Abby, Jordan, and Paula (all student names are pseudonyms) are in the room on time to hear the news items and be a part of the student community. Chris typically arrives 10 minutes after first period has started; he gets a pass and heads to class. Chris rides the city bus to school, as do many of the students. He missed breakfast. Caitlin probably won’t be in today. Her mother is illiterate, cannot sign her own name, and relies on her daughter to navigate any services or medical appointments needing reading and writing skills. Candace makes it to first period about 30 minutes into the class period. At 15, she is responsible for getting her four siblings up, fed, and dressed. Her brother died over the summer in an accident. Tom usually arrives about 10:00 a.m. On paper, he lives with his mother, but his grandmother will take care of him depending on his mother’s mood. His grandmother thinks that her daughter should raise her own children. Over winter break, Tom was not sure where he would be sleeping. Brian leaves at 2:30 p.m. every afternoon in order to meet the bus that brings home his younger special needs brother from elementary school.

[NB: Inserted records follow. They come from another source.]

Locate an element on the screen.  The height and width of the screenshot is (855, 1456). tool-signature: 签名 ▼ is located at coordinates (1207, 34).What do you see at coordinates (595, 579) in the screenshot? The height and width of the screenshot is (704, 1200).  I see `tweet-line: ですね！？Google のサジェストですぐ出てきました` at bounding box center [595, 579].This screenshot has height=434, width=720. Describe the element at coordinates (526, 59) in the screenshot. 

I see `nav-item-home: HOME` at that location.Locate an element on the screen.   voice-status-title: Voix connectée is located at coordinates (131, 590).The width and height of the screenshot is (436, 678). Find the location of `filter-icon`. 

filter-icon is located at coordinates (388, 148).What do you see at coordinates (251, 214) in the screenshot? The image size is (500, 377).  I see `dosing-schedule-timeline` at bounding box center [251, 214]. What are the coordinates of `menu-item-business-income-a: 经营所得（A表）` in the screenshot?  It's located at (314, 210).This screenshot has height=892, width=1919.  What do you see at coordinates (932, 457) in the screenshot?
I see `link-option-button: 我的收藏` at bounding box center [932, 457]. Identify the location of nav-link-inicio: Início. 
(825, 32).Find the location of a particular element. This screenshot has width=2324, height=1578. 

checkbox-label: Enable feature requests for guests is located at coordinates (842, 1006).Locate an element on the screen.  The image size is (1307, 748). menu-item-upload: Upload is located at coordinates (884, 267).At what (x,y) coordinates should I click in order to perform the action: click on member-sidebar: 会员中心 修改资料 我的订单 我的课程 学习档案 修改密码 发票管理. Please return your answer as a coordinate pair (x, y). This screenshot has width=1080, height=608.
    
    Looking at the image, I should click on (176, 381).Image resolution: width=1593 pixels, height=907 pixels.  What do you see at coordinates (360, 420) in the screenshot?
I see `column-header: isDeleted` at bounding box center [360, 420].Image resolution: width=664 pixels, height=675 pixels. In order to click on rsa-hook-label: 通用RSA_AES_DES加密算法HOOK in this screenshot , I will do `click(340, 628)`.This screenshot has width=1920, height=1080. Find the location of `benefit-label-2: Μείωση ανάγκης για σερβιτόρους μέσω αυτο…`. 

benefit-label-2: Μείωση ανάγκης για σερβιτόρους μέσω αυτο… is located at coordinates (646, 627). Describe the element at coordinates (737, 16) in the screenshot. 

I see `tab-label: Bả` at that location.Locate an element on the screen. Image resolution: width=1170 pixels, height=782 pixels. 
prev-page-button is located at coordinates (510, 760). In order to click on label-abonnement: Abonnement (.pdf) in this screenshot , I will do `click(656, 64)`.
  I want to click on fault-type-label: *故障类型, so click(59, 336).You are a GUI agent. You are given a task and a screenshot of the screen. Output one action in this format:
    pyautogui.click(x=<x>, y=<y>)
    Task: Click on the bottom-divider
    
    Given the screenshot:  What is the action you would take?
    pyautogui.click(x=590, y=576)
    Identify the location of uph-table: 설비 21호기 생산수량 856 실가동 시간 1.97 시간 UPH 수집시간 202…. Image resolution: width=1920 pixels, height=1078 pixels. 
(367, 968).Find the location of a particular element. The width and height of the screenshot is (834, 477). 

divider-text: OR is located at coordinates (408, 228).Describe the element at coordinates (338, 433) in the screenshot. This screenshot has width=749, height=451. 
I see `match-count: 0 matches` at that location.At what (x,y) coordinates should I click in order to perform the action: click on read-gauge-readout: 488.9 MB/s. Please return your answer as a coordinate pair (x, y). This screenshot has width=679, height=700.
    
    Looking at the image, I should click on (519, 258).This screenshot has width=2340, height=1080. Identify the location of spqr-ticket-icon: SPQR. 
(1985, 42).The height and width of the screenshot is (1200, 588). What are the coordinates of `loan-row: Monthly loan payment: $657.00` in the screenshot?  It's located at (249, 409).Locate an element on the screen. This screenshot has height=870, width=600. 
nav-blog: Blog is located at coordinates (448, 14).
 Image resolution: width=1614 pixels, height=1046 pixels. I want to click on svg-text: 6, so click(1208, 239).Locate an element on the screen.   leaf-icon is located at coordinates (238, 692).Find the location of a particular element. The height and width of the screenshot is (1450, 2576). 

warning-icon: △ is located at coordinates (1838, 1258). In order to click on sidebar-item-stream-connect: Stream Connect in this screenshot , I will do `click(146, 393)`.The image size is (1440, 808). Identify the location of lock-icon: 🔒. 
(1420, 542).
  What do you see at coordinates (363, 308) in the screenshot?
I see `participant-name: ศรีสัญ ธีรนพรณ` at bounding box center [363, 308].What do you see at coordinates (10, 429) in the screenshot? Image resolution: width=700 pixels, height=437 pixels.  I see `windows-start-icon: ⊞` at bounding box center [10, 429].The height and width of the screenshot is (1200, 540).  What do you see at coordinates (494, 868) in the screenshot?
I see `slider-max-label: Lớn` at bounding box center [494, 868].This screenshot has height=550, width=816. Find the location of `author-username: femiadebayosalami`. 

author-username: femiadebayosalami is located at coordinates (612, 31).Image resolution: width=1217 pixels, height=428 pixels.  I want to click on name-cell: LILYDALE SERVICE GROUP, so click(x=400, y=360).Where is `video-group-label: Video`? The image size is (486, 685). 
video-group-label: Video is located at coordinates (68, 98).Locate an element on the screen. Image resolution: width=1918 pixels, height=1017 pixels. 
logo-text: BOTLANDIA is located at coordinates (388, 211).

A portion of the students who have jobs leave before the official end of the school day. A handful of students work to pay for most or all of their family’s expenses. Six to twelve of the students (the actual number changes throughout the year) have agency monitors who check on their assigned adolescent case on a regular basis. Monitored students may be living at home, in temporary foster placements, or in group homes. Monitors representing a dozen different agencies visit the school on no particular schedule to meet with their student clients. Students are out of class up to 20 minutes during these visits. Family communication and customary support systems have been shattered for most of these students. Each student copes with these changes and challenges in different ways.